Automated Coronary Calciums Scoring Detects Plaques Not Found by Agatston Methods

CoronaryScore is a software program for detecting and scoring calcifications in the coronary arteries developed by the medical imaging company Image Analysis Inc.

Study results show technology can detect and score small plaques that are missed by current Agatston-based methods. In an early clinical study, it was found 25 percent of patients with a zero Agatston score in fact had small calcifications in the coronaries detected and scored by the Image Analysis software, the company said.

MDCT coronary artery calcium (CAC) scoring has become important in risk categorization for myocardial infarction and as a screening and staging test for CT angiography. But the technology has traditionally been plagued by a 2 to 5% false negative error for hard coronary events and somewhat lower for significant stenosis.

Using the software images are calibrated with a small cross-sectional calcium hydroxyappatite phantom that is scanned simultaneously with the patient. In addition, it uses the patient’s own blood pool/muscle to standardize the scans in a unique hybrid calibration program. Two scoring thresholds are automatically computed by the software in background mode for the specific patient, scanner, and even specific scan. The thresholds are determined from histogram analysis using statistical computations and variable connectivity criteria based on voxel size and image noise.

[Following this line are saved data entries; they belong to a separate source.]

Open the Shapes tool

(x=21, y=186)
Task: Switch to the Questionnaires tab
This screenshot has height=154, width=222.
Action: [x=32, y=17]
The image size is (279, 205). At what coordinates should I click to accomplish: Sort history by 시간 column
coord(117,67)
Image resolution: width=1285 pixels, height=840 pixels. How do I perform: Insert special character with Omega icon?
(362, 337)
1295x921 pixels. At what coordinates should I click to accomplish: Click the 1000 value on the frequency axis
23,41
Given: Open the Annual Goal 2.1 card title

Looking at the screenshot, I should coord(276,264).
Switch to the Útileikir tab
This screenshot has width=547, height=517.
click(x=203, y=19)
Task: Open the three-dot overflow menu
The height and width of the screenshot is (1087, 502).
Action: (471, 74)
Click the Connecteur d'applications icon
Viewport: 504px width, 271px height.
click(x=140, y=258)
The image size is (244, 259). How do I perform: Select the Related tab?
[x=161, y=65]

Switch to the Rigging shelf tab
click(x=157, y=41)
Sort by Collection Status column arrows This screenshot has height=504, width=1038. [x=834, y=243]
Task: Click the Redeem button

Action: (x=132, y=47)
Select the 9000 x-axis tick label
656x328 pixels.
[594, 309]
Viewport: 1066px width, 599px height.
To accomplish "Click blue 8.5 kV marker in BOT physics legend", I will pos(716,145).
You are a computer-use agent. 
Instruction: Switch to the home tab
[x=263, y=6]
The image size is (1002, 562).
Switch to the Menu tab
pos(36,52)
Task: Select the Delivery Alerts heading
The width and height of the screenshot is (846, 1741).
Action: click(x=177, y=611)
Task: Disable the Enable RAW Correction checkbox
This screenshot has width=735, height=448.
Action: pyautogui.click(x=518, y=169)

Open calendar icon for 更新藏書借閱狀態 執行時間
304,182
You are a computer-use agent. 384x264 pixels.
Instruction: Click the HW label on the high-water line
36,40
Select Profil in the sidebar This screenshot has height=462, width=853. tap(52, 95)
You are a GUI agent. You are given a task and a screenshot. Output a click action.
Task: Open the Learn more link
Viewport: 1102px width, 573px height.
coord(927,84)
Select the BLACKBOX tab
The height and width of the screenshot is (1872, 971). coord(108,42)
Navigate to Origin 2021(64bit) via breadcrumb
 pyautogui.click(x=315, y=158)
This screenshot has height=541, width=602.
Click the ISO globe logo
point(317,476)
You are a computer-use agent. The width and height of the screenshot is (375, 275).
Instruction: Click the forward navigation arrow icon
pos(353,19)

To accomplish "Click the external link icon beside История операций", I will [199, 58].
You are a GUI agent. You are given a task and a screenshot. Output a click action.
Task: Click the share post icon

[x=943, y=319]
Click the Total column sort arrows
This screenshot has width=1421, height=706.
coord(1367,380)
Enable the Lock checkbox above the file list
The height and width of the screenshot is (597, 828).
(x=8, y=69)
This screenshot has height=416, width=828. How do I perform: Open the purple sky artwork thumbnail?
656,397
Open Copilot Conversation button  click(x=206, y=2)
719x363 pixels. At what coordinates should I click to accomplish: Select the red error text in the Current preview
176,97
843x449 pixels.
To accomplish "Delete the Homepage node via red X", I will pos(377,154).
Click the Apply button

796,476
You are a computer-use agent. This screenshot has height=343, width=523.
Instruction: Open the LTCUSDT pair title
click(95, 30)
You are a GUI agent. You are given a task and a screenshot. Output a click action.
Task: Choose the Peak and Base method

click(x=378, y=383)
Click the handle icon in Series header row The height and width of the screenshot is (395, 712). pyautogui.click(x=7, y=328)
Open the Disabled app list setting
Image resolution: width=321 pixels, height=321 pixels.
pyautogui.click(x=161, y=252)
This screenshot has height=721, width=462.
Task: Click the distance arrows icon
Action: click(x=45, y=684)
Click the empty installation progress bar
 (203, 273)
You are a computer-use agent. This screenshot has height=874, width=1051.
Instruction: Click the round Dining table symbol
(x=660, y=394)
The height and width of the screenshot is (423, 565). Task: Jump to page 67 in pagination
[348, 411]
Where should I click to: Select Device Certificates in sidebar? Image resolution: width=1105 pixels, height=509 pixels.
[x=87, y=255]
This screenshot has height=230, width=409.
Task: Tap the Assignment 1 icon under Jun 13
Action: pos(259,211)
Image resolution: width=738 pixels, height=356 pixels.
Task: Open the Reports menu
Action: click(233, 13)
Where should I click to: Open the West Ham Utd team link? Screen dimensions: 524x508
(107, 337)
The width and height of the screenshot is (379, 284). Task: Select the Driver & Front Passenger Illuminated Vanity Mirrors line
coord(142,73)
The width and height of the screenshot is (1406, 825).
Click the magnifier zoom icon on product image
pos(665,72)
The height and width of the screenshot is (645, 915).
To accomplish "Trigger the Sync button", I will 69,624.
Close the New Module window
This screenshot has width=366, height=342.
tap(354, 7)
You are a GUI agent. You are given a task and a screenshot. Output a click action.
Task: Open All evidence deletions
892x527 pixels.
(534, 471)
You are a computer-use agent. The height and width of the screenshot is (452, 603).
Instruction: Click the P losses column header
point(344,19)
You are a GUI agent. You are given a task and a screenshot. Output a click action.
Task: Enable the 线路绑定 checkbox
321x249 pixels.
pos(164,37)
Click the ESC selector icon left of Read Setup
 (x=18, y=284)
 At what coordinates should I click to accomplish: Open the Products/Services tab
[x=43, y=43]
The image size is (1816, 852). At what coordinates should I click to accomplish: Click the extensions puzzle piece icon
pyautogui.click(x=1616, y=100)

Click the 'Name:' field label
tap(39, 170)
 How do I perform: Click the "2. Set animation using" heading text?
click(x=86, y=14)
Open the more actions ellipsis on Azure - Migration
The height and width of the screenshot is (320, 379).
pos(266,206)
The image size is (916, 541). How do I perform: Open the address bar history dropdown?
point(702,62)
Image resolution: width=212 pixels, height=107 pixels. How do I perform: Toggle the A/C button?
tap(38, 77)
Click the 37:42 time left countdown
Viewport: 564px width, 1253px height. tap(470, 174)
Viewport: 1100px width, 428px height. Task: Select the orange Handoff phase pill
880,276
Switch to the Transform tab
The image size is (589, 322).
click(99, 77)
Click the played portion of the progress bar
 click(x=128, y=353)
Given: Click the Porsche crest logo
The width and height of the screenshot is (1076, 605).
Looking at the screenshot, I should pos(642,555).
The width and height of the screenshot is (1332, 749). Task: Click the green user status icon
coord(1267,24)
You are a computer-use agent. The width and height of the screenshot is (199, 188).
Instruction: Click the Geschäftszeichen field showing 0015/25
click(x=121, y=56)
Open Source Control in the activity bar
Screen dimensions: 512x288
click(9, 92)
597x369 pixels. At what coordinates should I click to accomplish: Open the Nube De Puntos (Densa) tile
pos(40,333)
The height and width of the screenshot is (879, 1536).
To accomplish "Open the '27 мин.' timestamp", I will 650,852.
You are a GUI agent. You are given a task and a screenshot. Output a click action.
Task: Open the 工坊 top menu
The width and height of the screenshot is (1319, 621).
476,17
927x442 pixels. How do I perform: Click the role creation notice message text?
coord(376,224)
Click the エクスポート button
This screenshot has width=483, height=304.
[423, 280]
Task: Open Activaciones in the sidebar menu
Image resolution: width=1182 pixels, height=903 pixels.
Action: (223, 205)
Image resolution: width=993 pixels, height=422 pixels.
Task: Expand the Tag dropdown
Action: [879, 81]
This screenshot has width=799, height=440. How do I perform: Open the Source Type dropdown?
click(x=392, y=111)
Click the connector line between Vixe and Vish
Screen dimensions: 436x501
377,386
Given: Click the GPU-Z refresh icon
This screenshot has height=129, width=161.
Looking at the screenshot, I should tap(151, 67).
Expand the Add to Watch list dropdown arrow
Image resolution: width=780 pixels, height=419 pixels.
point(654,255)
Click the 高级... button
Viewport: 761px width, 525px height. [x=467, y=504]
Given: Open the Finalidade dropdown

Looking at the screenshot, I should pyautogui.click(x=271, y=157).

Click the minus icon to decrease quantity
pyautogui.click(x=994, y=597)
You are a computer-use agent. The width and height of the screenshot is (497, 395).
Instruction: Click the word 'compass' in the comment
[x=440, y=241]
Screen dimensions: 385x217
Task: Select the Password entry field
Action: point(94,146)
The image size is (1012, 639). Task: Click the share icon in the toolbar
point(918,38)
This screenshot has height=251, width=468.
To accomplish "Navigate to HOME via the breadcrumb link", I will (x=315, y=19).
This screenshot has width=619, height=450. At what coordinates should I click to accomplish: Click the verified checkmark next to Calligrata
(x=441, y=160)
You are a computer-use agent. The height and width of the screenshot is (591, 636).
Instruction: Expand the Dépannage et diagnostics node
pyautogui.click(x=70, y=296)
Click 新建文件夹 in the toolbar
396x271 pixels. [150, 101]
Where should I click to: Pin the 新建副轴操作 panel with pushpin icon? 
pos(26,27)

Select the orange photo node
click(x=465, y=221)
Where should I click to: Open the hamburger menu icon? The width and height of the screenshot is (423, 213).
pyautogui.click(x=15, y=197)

The software does not come with a manual, as the company feels it is easy to use and has a system of imbedded, animated help files.

To run the CoronaryScore software, the operator clicks at the origin of the left main artery and then the bifurcation of the LAD/Circ. Then the software automatically segments the heart; performs hybrid calibration; computes the two thresholds and plaque definition criteria; detects the plaques and identifies each to its coronary artery; calculates the calibrated mass score for each plaque, artery, and for the patient; calculates the Agatston and volume scores, either calibrated or not; and the mass plaques are sorted by size and displayed in a distribution graph. The plaque maps and scoring operation allows toggle on/off of the Agatston score and map and toggle on/off of plaque highlights for either Agatston or mass scores.

The automated software provides automated plaque detection and scoring (even with small voxel images) without operator interaction. The software displays them in a viewable 3D plaque map with each plaque shown in three planes and referenced to its exact 3D location in the volume data set. The manufacturer says the automation allows a 160-slice image set to be scored in under three seconds.